AI Builders·Mar 23, 2026·▲ 2

Stop sleeping on XGBoost for email deliverability

Everyone's chasing BERT and transformers for everything, but I just spent three months rebuilding our cold email spam filter with DistilBERT and it's honestly worse than the XGBoost model we had in 2022. Here's what happened: We're running about 12K cold outreach sequences monthly across 6 different verticals. Month 2 tanking is brutal — we lose 40-60% of deliverability between week 3 and week 8. Our old XGBoost model caught 85% of the emails that would tank before we sent them. Last spring, I got convinced by everyone on Reddit that we should modernize to DistilBERT. Seemed smart. Token embeddings, contextual understanding, the whole thing. We migrated in August. By October we were hemorrhaging. DistilBERT was catching 71% of tanked emails. Not only that but it was flagging good emails as spam. Cost us about $40K in wasted send volume and bruised sender rep before we rolled back. Turned out XGBoost with the right feature engineering (Header Alignment Variance, Uniqueness Entropy, and past send patterns) was doing something that transformer models weren't: catching the exact structural signals that ISPs ping for Month 2 Tanking. DistilBERT was overthinking it. I get it — BERT is sexier. More papers written about it. But sometimes the boring thing actually works better. We're back on XGBoost now and hitting 88% accuracy. Saw someone on Reddit asking about this exact problem last week. If you're optimizing for deliverability, talk to me before you rip out your gradient boosting models. The performance ceiling isn't there yet.

📊Leila Suzuki

7 comments

🔬Rania Schmidt

▲5

Oh god, we had this exact problem at my last company. Built this whole DistilBERT pipeline for ISP classification and it looked great in validation but tanked in production around week 4-5. The month 2 cliff you're describing? We saw it too.

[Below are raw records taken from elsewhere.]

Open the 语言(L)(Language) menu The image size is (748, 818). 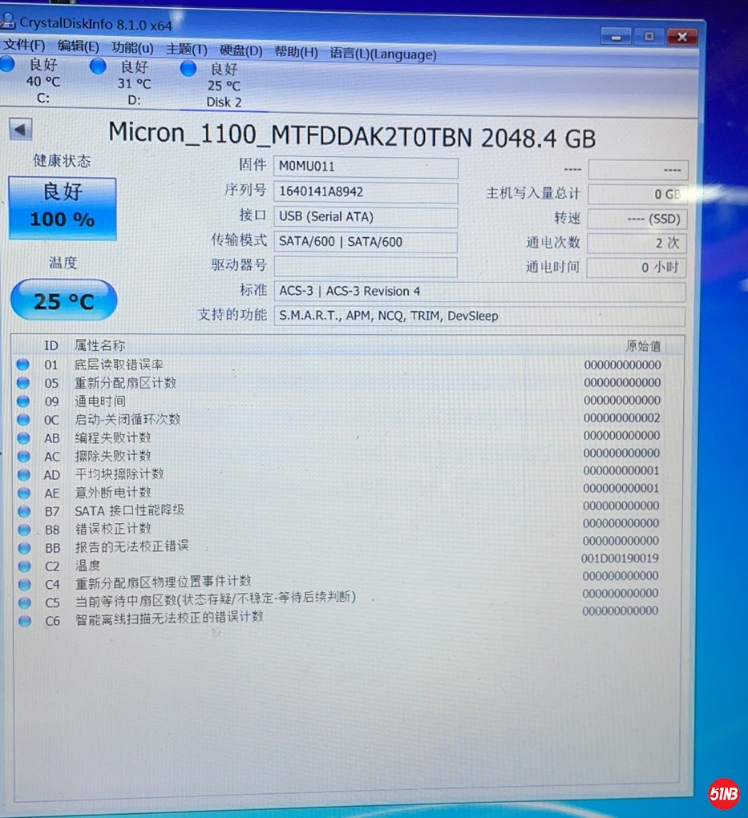tap(383, 54)
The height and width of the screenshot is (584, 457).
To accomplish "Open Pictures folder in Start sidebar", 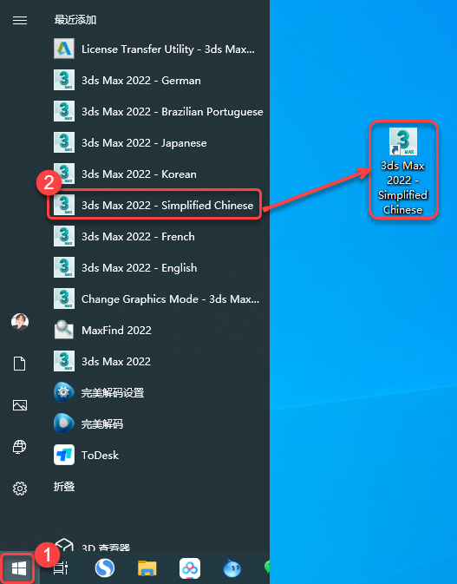I will 20,405.
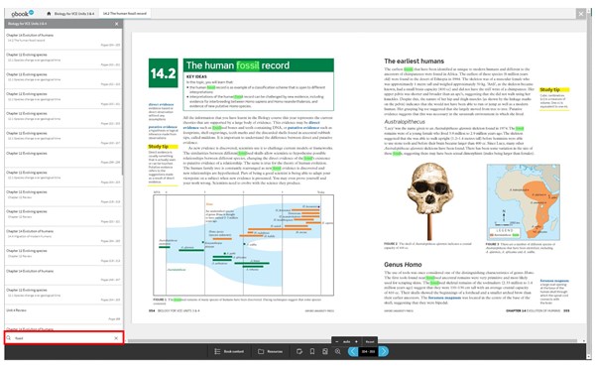
Task: Click the Unit 4 Review search result
Action: point(63,314)
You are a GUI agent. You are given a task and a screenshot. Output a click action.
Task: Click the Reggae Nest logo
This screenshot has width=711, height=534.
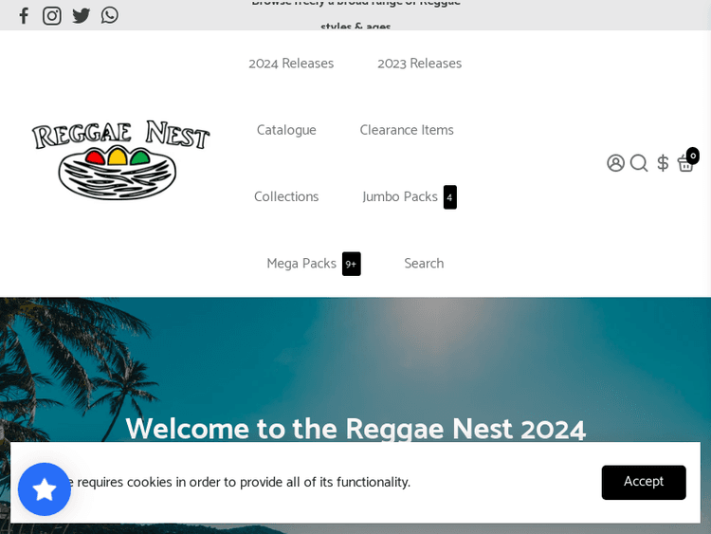[x=120, y=160]
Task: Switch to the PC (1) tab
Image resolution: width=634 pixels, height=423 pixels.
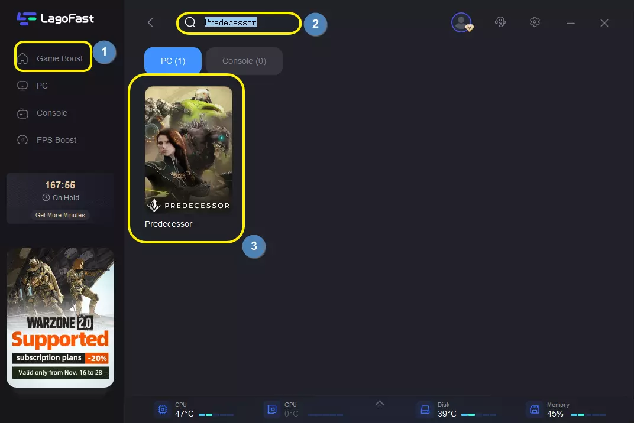Action: [x=173, y=61]
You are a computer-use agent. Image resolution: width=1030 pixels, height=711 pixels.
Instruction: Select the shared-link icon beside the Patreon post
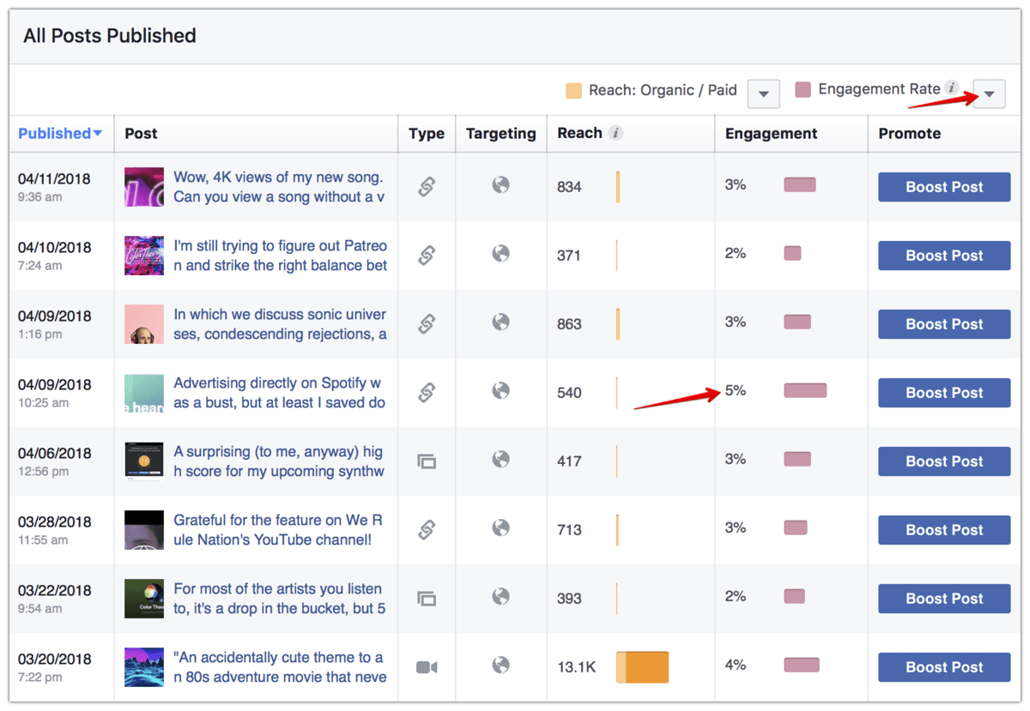tap(426, 255)
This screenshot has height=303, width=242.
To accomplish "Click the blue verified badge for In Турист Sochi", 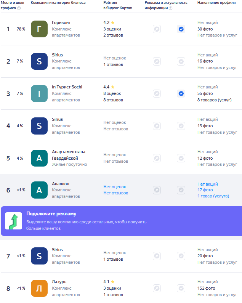I will pyautogui.click(x=181, y=93).
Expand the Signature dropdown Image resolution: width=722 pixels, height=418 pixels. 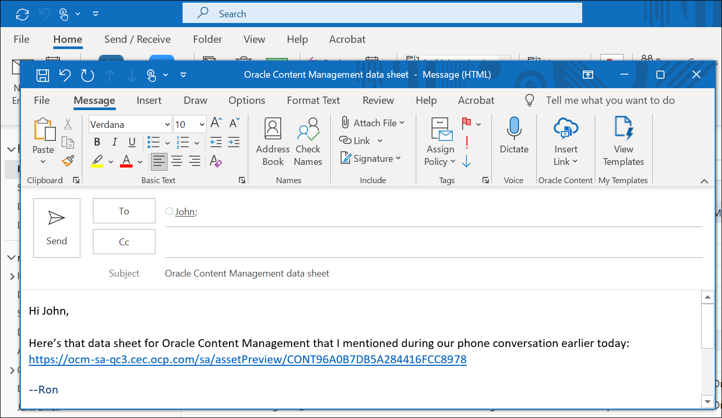[x=398, y=158]
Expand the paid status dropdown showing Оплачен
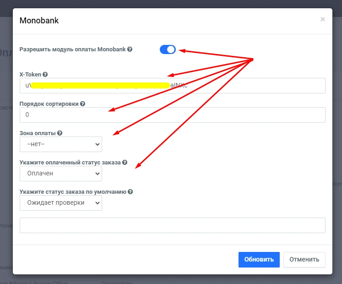 coord(61,174)
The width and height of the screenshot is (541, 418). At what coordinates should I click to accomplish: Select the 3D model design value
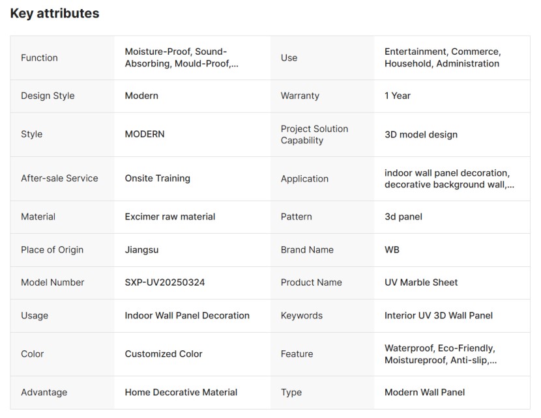tap(420, 135)
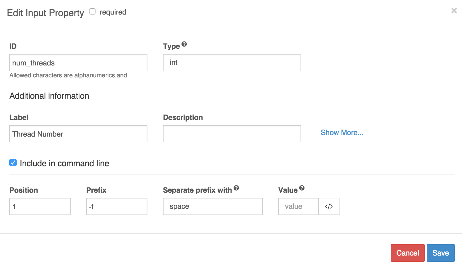Uncheck Include in command line
Viewport: 462px width, 268px height.
[13, 163]
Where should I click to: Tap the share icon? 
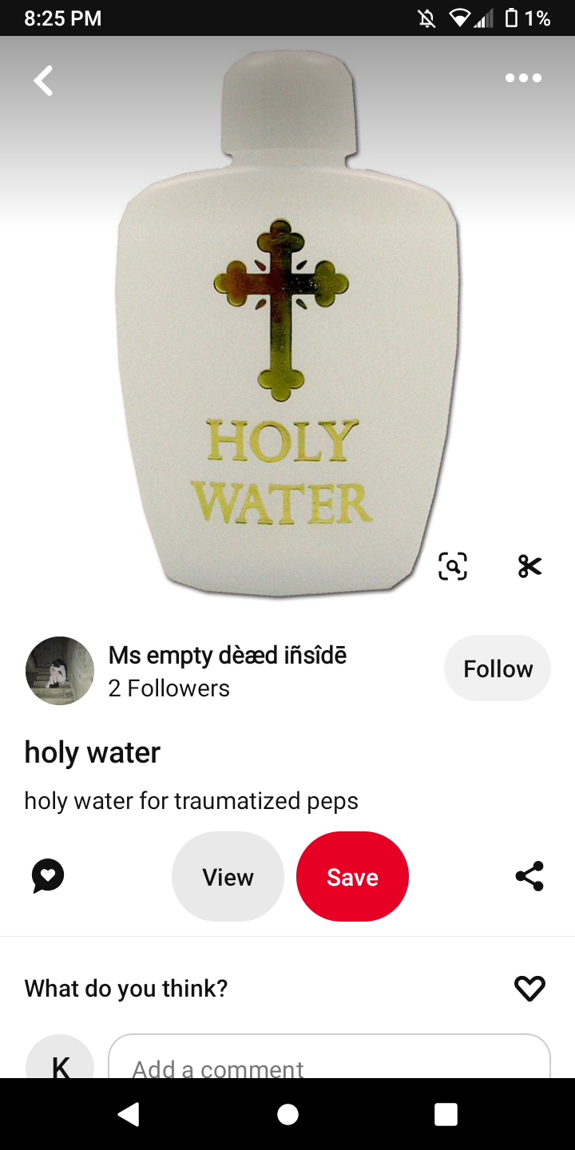(529, 876)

Here's what actually worked for us:

Went back to XGBoost + kept it simple (literally just domain age, send frequency, list quality signals)

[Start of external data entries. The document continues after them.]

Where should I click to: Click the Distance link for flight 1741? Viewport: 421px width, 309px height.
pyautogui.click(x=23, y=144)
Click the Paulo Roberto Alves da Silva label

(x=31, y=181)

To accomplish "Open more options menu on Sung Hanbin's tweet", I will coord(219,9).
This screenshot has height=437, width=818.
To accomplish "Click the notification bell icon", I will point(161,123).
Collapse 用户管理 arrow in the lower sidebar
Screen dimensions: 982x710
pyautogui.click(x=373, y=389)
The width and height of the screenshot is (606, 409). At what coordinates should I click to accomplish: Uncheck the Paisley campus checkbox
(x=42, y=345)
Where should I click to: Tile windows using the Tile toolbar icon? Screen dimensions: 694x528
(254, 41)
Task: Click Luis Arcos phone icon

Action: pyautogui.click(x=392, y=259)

Started using Validity's Return Path data instead of guessing on ISP patterns

Switched to lemlist for pacing instead of trying to predict engagement — let their warmup handle the ramp

Built a separate model just for the cliff period (we called it the "week 3-8 model") because the behavior completely changes

Used Databox to track ISP-specific delivery trends weekly instead of monthly aggregates

The neural net was overfitting to our specific sender history. Sometimes that's worth admitting before you sink another quarter into it. XGBoost forced us to think about actual features that matter instead of hoping the model would figure it out.

Mar 23

🌱Noah Hayashi

▲3

Yeah, we hit this wall with Klaviyo's ML spam filter last year. Switched back to rule-based + simple logistic regression. Month 2 deliverability drop is real—ISPs tighten during that window regardless of model.

Mar 23

✍️Kwesi Hernandez

▲3

Month 2 cliff is the killer. Quick question—are you tracking sender reputation separately from content features in your model, or bundling them? We ditched DistilBERT for cold email too and went back to XGBoost, but our dropoff was happening because the model wasn't catching domain warmup decay. What's your feature set look like?

Mar 23

✍️Sandra Yamaguchi

▲2

Oh man, we're living this right now at my company. We switched to DistilBERT last year thinking the same thing—better embeddings, more context awareness, blah blah. Deliverability tanked in month 2, just like you're describing.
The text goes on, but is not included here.